Certains pays, dont la France, n’hésitent d’ailleurs pas à demander la taxation des activités européennes des géants de la tech. Ces derniers « réalisent 25% de leurs revenus en Europe », a ainsi affirmé le ministre des Affaires étrangères, Jean-Noël Barrot, devant l’Assemblée nationale (Nouvelle fenêtre), le 1er avril. L’option n’est pour l’instant pas évoquée par la Commission. L’économie de certains Etats membres, en particulier l’Irlande et les Pays-Bas, qui hébergent notamment les sièges européens de Google ou d’Apple, dépend fortement des investissements des entreprises américaines de ce secteur.

« L’UE doit miser plus sur son marché intérieur »

Face à la menace américaine, l’UE dispose aussi « d’un outil puissant », jamais encore utilisé. L' »instrument anti-coercition », adopté en 2023, est considéré comme l’arme nucléaire des négociations commerciales. « Il permet à l’UE de mettre en place des mesures protectionnistes fortes, dont des droits de douane, mais aussi de limiter ou d’interdire l’accès aux marchés publics européens à des entreprises étrangères », détaille Pauline Wibaux.

Les Vingt-Sept espèrent ne pas en arriver là et pouvoir entamer des négociations avec Donald Trump. La présidente du Conseil italien, Giorgia Meloni, doit se rendre à Washington le 17 avril pour discuter du sujet. Dans le même temps, Bruxelles compte consulter les gouvernements nationaux sur le sujet des concessions qui pourraient être offertes aux Etats-Unis.

Cela n’empêche pas les Européens de s’interroger sur le crédit à accorder à la parole d’un président qui estime que l’UE a été créée pour « entuber les Etats-Unis ». « Il y a une perte de confiance profonde envers Donald Trump, qui n’est plus perçu comme un partenaire commercial sérieux, alors qu’il s’assoit sur toutes les règles », point Elvire Fabry. 

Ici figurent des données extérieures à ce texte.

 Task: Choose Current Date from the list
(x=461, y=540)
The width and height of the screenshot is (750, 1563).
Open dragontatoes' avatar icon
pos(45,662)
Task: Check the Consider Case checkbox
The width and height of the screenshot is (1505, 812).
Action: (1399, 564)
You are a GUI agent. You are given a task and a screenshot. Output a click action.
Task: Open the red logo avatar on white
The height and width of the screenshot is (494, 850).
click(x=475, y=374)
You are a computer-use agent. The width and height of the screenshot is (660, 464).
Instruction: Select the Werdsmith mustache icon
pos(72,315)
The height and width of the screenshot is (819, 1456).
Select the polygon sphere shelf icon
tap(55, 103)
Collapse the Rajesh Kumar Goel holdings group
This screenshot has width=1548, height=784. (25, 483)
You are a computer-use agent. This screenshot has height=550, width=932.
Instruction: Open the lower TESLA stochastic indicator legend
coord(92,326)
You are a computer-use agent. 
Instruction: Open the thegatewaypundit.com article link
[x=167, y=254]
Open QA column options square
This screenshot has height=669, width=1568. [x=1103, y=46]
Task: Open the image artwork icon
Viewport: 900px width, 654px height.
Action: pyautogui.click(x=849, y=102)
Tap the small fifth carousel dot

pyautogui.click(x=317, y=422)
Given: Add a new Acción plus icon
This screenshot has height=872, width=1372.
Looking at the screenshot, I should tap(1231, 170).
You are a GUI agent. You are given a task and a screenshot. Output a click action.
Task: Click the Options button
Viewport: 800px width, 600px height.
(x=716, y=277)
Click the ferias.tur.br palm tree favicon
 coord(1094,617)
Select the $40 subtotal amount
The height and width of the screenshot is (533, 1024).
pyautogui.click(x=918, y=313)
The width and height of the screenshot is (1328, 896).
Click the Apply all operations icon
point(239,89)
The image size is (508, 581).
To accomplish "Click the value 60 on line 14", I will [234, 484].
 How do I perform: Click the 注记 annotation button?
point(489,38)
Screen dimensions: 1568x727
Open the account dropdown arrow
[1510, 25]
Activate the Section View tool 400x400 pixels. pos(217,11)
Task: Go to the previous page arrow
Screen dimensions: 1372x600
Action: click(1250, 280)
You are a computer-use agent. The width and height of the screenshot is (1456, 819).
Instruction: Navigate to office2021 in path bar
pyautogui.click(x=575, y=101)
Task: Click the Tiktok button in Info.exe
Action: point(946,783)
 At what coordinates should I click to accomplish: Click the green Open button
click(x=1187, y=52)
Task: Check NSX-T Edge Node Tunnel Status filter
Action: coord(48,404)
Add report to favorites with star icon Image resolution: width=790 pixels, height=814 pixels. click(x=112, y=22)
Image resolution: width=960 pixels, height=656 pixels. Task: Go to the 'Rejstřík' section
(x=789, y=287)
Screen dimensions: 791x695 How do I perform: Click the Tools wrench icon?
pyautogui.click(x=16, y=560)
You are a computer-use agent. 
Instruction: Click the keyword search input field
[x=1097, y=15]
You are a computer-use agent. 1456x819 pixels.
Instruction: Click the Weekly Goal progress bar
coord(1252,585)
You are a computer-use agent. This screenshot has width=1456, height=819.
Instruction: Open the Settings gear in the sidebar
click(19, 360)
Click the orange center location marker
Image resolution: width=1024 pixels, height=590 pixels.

Peu importe la promesse du président américain, devant la presse mercredi soir, d’arriver à « un accord avec tous [les pays]« , l’UE se prépare encore au scénario du pire : l’absence de deal. « Quoi qu’il arrive, les Etats-Unis vont devenir plus protectionnistes, l’UE doit miser plus sur son marché intérieur, en allant chercher la croissance à domicile », suggère Pauline Wibaux. Les responsables européens envisagent aussi de lier de nouveaux partenariats commerciaux et se cherchent des alliés, comme le montre la discussion entre Bruxelles et Pékin. Sans oublier l’accord de libre-échange avec le Mercosur, massivement rejeté en France, mais dont les partisans estiment qu’il est plus que jamais d’actualité.